On the first morning of filming their seminal reality television show The Simple Life, a distraught 22-year-old Paris Hilton wanted to go home. Then
On the first morning of filming their seminal reality television show The Simple Life, a distraught 22-year-old Paris Hilton wanted to go home. Then the hotel heiress struck a deal with producers, agreeing to stay in the show’s rural Arkansas setting after they gave her and her best friend turned costar, Nicole Richie, the adoptive daughter of Lionel Richie, a rolling rack and mirror.
“They were like, ‘Don’t bring any tennis shoes; don’t bring jeans.’ They literally told us to only pack high heels, short skirts and little dresses,” says Hilton, dipping in and out of her signature baby voice. “So of course we would need a rack to hang all these beautiful clothes.”
“I’m happy we didn’t [leave],” she continues. “But I don’t think they would have let us, either.” Richie is quick to agree: “I don’t even think we could get out of there. We had no one to call. We didn’t even have phones.”
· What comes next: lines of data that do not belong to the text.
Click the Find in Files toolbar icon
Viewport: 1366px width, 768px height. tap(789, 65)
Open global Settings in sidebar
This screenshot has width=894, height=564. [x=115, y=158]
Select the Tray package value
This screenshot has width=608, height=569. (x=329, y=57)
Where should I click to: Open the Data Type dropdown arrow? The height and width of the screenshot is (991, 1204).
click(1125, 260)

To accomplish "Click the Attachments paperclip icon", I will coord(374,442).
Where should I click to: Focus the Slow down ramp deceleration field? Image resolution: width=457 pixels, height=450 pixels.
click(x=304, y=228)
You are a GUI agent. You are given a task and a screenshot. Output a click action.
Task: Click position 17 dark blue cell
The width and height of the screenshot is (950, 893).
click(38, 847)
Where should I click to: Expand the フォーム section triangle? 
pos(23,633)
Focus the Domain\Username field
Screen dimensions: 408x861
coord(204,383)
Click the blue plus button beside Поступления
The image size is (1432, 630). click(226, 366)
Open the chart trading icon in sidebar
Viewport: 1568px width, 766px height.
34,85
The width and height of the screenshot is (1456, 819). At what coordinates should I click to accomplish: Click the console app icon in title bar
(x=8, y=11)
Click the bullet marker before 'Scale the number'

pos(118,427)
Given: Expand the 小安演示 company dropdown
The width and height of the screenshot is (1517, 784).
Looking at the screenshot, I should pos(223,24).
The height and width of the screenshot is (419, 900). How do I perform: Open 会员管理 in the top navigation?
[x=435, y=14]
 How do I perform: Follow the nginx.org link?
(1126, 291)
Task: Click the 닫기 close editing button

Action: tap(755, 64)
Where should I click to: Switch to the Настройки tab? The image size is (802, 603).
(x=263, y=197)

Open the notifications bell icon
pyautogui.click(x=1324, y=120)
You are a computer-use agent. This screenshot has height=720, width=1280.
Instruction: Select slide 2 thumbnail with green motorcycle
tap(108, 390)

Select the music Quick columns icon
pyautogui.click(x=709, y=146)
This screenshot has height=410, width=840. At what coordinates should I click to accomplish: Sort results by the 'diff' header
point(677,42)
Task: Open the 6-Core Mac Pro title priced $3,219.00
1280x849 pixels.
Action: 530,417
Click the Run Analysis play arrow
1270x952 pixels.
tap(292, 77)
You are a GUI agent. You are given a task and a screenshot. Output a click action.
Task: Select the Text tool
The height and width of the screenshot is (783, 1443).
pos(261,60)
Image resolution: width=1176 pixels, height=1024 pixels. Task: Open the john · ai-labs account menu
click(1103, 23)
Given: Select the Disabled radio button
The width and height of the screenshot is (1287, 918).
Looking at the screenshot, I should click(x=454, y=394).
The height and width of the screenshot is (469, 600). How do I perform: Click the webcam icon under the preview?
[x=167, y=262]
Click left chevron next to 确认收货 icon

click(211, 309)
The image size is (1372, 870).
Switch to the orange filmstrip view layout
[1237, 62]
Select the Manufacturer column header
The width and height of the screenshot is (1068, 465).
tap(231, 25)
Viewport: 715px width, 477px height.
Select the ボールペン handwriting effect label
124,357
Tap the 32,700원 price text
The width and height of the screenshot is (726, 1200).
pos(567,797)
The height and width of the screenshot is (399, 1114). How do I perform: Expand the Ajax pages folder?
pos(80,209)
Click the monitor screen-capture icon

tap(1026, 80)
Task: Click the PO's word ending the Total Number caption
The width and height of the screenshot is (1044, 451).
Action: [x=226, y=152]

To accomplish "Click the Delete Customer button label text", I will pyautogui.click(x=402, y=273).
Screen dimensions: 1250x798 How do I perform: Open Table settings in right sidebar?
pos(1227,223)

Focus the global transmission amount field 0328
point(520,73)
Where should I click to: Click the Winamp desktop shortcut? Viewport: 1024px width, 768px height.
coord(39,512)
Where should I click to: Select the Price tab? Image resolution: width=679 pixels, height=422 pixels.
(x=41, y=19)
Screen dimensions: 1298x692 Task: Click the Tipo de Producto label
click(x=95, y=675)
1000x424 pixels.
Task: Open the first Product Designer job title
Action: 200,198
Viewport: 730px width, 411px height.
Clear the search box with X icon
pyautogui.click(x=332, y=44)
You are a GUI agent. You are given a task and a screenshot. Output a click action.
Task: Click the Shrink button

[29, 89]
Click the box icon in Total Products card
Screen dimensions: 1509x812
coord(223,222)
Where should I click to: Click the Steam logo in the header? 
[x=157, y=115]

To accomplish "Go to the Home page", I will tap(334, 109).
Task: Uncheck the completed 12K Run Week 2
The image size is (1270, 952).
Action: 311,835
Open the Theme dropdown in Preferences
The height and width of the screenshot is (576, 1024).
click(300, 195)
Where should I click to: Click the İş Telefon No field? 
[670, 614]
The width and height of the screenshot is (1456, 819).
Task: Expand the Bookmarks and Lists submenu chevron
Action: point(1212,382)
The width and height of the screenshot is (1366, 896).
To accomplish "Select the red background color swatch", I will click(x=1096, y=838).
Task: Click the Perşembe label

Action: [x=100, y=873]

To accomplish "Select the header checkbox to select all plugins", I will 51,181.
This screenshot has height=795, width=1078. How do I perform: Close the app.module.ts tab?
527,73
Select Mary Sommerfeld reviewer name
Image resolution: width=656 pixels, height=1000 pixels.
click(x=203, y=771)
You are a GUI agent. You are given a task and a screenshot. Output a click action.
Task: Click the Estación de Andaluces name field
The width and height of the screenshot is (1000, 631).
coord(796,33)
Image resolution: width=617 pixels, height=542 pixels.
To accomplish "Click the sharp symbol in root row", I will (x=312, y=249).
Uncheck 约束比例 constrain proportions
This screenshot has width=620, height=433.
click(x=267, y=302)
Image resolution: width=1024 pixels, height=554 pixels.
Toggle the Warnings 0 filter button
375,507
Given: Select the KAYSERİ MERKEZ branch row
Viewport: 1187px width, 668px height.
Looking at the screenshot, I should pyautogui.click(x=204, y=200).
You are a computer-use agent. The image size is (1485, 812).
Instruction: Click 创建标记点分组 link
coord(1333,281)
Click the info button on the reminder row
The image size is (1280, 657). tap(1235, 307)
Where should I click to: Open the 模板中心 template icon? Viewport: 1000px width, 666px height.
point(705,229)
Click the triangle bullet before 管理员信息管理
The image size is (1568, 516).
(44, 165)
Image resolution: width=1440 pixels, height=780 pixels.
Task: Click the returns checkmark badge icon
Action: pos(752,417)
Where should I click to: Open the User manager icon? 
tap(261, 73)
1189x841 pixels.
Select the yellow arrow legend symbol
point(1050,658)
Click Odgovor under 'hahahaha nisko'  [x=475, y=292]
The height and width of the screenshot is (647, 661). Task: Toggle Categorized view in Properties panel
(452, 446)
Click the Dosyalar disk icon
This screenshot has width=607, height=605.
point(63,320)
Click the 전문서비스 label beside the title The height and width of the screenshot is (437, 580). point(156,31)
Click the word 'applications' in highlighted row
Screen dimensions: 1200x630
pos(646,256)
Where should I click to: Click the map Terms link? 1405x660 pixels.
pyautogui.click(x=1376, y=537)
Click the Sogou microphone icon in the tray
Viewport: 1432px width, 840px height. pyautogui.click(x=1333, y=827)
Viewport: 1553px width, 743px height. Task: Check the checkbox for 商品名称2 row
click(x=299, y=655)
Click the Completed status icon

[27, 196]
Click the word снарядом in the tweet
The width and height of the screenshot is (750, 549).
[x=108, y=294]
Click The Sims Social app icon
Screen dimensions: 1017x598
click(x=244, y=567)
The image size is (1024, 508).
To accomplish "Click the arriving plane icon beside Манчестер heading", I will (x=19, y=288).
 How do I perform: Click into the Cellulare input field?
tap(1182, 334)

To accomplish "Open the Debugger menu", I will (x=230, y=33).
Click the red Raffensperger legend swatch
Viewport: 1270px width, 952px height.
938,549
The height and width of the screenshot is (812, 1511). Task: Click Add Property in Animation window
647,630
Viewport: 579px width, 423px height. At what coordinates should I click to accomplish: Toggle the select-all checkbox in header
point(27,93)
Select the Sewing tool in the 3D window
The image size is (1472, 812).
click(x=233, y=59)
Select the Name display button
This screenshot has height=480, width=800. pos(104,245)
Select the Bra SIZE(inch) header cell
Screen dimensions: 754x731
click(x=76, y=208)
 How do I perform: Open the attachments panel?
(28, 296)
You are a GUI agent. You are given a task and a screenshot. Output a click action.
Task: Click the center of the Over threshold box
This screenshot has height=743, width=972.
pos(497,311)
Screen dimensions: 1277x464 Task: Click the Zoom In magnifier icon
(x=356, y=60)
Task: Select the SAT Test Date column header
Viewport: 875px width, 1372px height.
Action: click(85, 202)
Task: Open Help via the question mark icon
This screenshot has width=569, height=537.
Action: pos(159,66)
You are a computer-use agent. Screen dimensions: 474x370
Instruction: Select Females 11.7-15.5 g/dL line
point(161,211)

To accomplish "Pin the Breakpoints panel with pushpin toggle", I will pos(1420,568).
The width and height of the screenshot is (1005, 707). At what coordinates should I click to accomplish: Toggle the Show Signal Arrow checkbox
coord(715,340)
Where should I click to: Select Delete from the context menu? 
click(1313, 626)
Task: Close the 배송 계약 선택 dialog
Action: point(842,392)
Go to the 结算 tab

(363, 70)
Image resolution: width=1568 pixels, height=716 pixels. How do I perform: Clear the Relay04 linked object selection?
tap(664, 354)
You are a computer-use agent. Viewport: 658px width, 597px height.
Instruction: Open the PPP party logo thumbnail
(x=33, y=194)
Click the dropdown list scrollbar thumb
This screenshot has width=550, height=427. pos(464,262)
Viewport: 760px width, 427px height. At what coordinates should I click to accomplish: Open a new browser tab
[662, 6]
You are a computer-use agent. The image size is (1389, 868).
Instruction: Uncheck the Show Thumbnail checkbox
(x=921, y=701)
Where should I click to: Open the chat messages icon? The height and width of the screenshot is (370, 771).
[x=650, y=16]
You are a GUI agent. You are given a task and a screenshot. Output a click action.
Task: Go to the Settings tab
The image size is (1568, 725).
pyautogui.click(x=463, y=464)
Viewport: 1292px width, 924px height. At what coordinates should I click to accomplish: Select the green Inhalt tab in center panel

Their decision to stick around changed the course of their careers and pop culture at immense. And now, Hilton and Richie, both 43, have embarked upon a reunion of epic proportions: Paris & Nicole: The Encore, a three-episode Peacock series in which they revisit their reality TV roots, using the original series as inspiration to tell the story of their lifelong friendship in an over-the-top opera.
On a rainy day in New York, the duo is ready to reminisce about those early days in the wild west of reality television. Sitting side by side in an office at 30 Rock, Hilton—wearing a rhinestone-encrusted polka dot dress—and Richie, swaddled in a fluffy black fur coat, look just as out of place in corporate America as they once did traipsing across the farm in their Juicy Couture tracksuits, or at clumsily delivering burgers on rollerstakes at the local Sonic. They are, of course, more accustomed to adapting to modern environments by now; they’ve managed to find their delicate even under the conference room’s harsh fluorescents, looking glamorous as ever over Zoom.
Back in 2003, when the socialites turned moguls signed on to The Simple Life, they had no idea what they were getting themselves into. “We said yes for the sole purpose of having fun. We had no idea that there would be a second season or a fifth season,” says Richie. “It was a real experiment. They didn’t tell us anything about the show, period. The only two [reality] shows at the time that existed were The Real World and The Osbournes, and this show was not that.”
The Simple Life’s fish-out-of-water premise plucked two high-maintenance newborn women out of the lap of luxury in Beverly Hills and dropped them off in the middle of nowhere, where they’d trade in their private jet for a pickup truck, working blue-collar jobs and living amongst the locals.